--- THE DATA ---

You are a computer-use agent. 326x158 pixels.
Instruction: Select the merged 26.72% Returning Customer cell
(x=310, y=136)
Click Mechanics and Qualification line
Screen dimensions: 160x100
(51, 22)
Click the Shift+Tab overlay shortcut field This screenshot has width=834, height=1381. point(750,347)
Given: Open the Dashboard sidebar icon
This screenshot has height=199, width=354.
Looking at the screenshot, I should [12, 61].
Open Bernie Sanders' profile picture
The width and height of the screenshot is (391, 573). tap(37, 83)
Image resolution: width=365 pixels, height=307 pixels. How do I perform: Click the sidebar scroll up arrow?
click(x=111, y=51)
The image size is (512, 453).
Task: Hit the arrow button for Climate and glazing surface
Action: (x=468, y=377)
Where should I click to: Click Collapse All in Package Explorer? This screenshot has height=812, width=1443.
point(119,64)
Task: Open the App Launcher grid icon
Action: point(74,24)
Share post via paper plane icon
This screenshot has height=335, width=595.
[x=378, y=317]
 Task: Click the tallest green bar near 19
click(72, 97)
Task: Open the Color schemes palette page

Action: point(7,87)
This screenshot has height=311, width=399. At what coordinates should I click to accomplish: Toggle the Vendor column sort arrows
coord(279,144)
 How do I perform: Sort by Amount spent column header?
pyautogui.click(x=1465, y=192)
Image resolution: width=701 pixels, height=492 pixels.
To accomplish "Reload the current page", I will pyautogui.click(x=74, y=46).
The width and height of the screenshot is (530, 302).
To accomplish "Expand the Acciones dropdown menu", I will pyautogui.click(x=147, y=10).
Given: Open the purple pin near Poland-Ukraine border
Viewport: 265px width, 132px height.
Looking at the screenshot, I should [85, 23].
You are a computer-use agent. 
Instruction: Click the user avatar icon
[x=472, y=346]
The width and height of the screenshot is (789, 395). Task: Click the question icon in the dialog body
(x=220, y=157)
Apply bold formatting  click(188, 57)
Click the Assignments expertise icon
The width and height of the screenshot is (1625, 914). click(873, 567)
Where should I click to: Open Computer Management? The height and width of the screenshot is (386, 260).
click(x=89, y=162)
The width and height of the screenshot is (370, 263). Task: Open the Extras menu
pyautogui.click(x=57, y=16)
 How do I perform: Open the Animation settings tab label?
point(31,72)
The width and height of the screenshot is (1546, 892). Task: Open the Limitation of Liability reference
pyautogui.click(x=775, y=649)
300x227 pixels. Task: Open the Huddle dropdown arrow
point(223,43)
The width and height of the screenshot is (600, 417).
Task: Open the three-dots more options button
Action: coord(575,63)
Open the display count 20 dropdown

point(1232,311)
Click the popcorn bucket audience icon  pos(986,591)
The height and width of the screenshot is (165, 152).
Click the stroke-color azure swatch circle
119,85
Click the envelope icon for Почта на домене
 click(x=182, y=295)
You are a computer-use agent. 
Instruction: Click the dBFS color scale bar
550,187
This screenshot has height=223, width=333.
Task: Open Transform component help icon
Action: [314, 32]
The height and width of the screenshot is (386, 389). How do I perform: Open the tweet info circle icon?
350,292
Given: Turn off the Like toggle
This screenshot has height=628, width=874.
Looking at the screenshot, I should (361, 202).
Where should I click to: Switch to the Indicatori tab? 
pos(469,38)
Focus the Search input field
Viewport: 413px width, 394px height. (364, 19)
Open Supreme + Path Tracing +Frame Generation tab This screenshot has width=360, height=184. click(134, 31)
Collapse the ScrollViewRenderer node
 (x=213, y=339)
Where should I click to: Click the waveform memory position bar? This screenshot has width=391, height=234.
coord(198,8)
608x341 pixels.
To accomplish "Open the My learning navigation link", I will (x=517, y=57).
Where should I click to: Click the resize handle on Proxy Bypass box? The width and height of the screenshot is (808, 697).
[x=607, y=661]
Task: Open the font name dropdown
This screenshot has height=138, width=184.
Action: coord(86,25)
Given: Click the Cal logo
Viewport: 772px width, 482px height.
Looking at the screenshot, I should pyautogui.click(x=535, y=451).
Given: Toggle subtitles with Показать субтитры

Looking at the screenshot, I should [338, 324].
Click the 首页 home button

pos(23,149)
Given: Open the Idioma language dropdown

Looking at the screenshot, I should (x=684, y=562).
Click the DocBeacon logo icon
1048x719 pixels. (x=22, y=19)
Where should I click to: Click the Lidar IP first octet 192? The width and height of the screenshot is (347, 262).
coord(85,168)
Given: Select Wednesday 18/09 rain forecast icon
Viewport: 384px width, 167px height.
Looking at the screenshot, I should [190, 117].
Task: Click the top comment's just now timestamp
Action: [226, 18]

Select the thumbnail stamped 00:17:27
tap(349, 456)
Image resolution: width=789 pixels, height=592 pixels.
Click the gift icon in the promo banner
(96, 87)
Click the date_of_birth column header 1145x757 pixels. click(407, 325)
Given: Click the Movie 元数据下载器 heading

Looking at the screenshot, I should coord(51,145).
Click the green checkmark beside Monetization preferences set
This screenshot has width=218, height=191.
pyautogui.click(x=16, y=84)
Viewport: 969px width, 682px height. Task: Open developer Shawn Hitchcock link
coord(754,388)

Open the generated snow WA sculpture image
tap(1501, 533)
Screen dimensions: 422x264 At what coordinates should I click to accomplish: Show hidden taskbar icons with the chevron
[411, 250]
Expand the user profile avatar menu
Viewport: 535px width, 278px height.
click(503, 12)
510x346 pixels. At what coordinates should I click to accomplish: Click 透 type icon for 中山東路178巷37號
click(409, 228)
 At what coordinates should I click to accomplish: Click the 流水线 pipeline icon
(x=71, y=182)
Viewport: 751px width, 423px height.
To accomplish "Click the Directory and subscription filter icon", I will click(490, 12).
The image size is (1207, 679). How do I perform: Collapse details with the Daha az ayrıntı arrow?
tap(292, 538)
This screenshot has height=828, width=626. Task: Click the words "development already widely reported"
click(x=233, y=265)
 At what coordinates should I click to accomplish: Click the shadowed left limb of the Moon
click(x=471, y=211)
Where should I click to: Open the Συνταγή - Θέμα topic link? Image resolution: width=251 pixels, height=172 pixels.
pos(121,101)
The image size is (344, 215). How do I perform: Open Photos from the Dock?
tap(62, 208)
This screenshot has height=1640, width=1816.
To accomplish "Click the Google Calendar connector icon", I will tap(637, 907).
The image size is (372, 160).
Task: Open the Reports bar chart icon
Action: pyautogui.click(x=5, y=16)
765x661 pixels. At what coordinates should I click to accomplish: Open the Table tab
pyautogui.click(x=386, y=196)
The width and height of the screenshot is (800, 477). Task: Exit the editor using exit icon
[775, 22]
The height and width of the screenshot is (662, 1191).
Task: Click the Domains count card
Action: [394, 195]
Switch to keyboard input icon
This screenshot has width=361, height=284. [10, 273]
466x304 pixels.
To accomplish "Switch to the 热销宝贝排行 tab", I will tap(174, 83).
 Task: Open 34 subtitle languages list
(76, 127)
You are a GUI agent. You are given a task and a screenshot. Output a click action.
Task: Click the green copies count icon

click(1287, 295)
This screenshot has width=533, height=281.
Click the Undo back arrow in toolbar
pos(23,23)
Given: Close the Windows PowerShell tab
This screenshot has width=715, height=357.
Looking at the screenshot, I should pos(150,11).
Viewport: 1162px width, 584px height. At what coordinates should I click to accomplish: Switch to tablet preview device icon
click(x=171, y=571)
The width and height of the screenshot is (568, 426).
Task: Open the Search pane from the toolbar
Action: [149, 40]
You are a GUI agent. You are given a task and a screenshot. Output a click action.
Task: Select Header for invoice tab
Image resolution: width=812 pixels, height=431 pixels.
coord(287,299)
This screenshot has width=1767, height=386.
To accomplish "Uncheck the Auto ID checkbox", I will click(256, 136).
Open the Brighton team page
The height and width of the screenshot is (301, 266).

---

# TO DO:
Write out all the rows again, swapping "Image resolution" for "Screen size" wherever it occurs and keeping everything else unchanged.

# SOLUTION TO THIS TASK:
You are a computer-use agent. 326x158 pixels.
Instruction: Select the merged 26.72% Returning Customer cell
(x=310, y=136)
Click Mechanics and Qualification line
Screen dimensions: 160x100
(51, 22)
Click the Shift+Tab overlay shortcut field This screenshot has width=834, height=1381. point(750,347)
Given: Open the Dashboard sidebar icon
This screenshot has height=199, width=354.
Looking at the screenshot, I should [12, 61].
Open Bernie Sanders' profile picture
The width and height of the screenshot is (391, 573). tap(37, 83)
Screen size: width=365 pixels, height=307 pixels. How do I perform: Click the sidebar scroll up arrow?
click(x=111, y=51)
The image size is (512, 453).
Task: Hit the arrow button for Climate and glazing surface
Action: (x=468, y=377)
Where should I click to: Click Collapse All in Package Explorer? This screenshot has height=812, width=1443.
point(119,64)
Task: Open the App Launcher grid icon
Action: point(74,24)
Share post via paper plane icon
This screenshot has height=335, width=595.
[x=378, y=317]
 Task: Click the tallest green bar near 19
click(72, 97)
Task: Open the Color schemes palette page

Action: point(7,87)
This screenshot has height=311, width=399. At what coordinates should I click to accomplish: Toggle the Vendor column sort arrows
coord(279,144)
 How do I perform: Sort by Amount spent column header?
pyautogui.click(x=1465, y=192)
Screen size: width=701 pixels, height=492 pixels.
To accomplish "Reload the current page", I will pyautogui.click(x=74, y=46).
The width and height of the screenshot is (530, 302).
To accomplish "Expand the Acciones dropdown menu", I will pyautogui.click(x=147, y=10).
Given: Open the purple pin near Poland-Ukraine border
Viewport: 265px width, 132px height.
Looking at the screenshot, I should [85, 23].
You are a computer-use agent. 
Instruction: Click the user avatar icon
[x=472, y=346]
The width and height of the screenshot is (789, 395). Task: Click the question icon in the dialog body
(x=220, y=157)
Apply bold formatting  click(188, 57)
Click the Assignments expertise icon
The width and height of the screenshot is (1625, 914). click(873, 567)
Where should I click to: Open Computer Management? The height and width of the screenshot is (386, 260).
click(x=89, y=162)
The width and height of the screenshot is (370, 263). Task: Open the Extras menu
pyautogui.click(x=57, y=16)
 How do I perform: Open the Animation settings tab label?
point(31,72)
The width and height of the screenshot is (1546, 892). Task: Open the Limitation of Liability reference
pyautogui.click(x=775, y=649)
300x227 pixels. Task: Open the Huddle dropdown arrow
point(223,43)
The width and height of the screenshot is (600, 417).
Task: Open the three-dots more options button
Action: coord(575,63)
Open the display count 20 dropdown

point(1232,311)
Click the popcorn bucket audience icon  pos(986,591)
The height and width of the screenshot is (165, 152).
Click the stroke-color azure swatch circle
119,85
Click the envelope icon for Почта на домене
 click(x=182, y=295)
You are a computer-use agent. 
Instruction: Click the dBFS color scale bar
550,187
This screenshot has height=223, width=333.
Task: Open Transform component help icon
Action: [314, 32]
The height and width of the screenshot is (386, 389). How do I perform: Open the tweet info circle icon?
350,292
Given: Turn off the Like toggle
This screenshot has height=628, width=874.
Looking at the screenshot, I should (361, 202).
Where should I click to: Switch to the Indicatori tab? 
pos(469,38)
Focus the Search input field
Viewport: 413px width, 394px height. (364, 19)
Open Supreme + Path Tracing +Frame Generation tab This screenshot has width=360, height=184. click(134, 31)
Collapse the ScrollViewRenderer node
 (x=213, y=339)
Where should I click to: Click the waveform memory position bar? This screenshot has width=391, height=234.
coord(198,8)
608x341 pixels.
To accomplish "Open the My learning navigation link", I will (x=517, y=57).
Where should I click to: Click the resize handle on Proxy Bypass box? The width and height of the screenshot is (808, 697).
[x=607, y=661]
Task: Open the font name dropdown
This screenshot has height=138, width=184.
Action: coord(86,25)
Given: Click the Cal logo
Viewport: 772px width, 482px height.
Looking at the screenshot, I should pyautogui.click(x=535, y=451).
Given: Toggle subtitles with Показать субтитры

Looking at the screenshot, I should [338, 324].
Click the 首页 home button

pos(23,149)
Given: Open the Idioma language dropdown

Looking at the screenshot, I should (x=684, y=562).
Click the DocBeacon logo icon
1048x719 pixels. (x=22, y=19)
Where should I click to: Click the Lidar IP first octet 192? The width and height of the screenshot is (347, 262).
coord(85,168)
Given: Select Wednesday 18/09 rain forecast icon
Viewport: 384px width, 167px height.
Looking at the screenshot, I should [190, 117].
Task: Click the top comment's just now timestamp
Action: [226, 18]

Select the thumbnail stamped 00:17:27
tap(349, 456)
Screen size: width=789 pixels, height=592 pixels.
Click the gift icon in the promo banner
(96, 87)
Click the date_of_birth column header 1145x757 pixels. click(407, 325)
Given: Click the Movie 元数据下载器 heading

Looking at the screenshot, I should coord(51,145).
Click the green checkmark beside Monetization preferences set
This screenshot has width=218, height=191.
pyautogui.click(x=16, y=84)
Viewport: 969px width, 682px height. Task: Open developer Shawn Hitchcock link
coord(754,388)

Open the generated snow WA sculpture image
tap(1501, 533)
Screen dimensions: 422x264 At what coordinates should I click to accomplish: Show hidden taskbar icons with the chevron
[411, 250]
Expand the user profile avatar menu
Viewport: 535px width, 278px height.
click(503, 12)
510x346 pixels. At what coordinates should I click to accomplish: Click 透 type icon for 中山東路178巷37號
click(409, 228)
 At what coordinates should I click to accomplish: Click the 流水线 pipeline icon
(x=71, y=182)
Viewport: 751px width, 423px height.
To accomplish "Click the Directory and subscription filter icon", I will click(490, 12).
The image size is (1207, 679). How do I perform: Collapse details with the Daha az ayrıntı arrow?
tap(292, 538)
This screenshot has height=828, width=626. Task: Click the words "development already widely reported"
click(x=233, y=265)
 At what coordinates should I click to accomplish: Click the shadowed left limb of the Moon
click(x=471, y=211)
Where should I click to: Open the Συνταγή - Θέμα topic link? Screen size: width=251 pixels, height=172 pixels.
pos(121,101)
The image size is (344, 215). How do I perform: Open Photos from the Dock?
tap(62, 208)
This screenshot has height=1640, width=1816.
To accomplish "Click the Google Calendar connector icon", I will tap(637, 907).
The image size is (372, 160).
Task: Open the Reports bar chart icon
Action: pyautogui.click(x=5, y=16)
765x661 pixels. At what coordinates should I click to accomplish: Open the Table tab
pyautogui.click(x=386, y=196)
The width and height of the screenshot is (800, 477). Task: Exit the editor using exit icon
[775, 22]
The height and width of the screenshot is (662, 1191).
Task: Click the Domains count card
Action: [394, 195]
Switch to keyboard input icon
This screenshot has width=361, height=284. [10, 273]
466x304 pixels.
To accomplish "Switch to the 热销宝贝排行 tab", I will tap(174, 83).
 Task: Open 34 subtitle languages list
(76, 127)
You are a GUI agent. You are given a task and a screenshot. Output a click action.
Task: Click the green copies count icon

click(1287, 295)
This screenshot has width=533, height=281.
Click the Undo back arrow in toolbar
pos(23,23)
Given: Close the Windows PowerShell tab
This screenshot has width=715, height=357.
Looking at the screenshot, I should pos(150,11).
Viewport: 1162px width, 584px height. At what coordinates should I click to accomplish: Switch to tablet preview device icon
click(x=171, y=571)
The width and height of the screenshot is (568, 426).
Task: Open the Search pane from the toolbar
Action: [149, 40]
You are a GUI agent. You are given a task and a screenshot. Output a click action.
Task: Select Header for invoice tab
Screen size: width=812 pixels, height=431 pixels.
coord(287,299)
This screenshot has width=1767, height=386.
To accomplish "Uncheck the Auto ID checkbox", I will click(256, 136).
Open the Brighton team page
The height and width of the screenshot is (301, 266).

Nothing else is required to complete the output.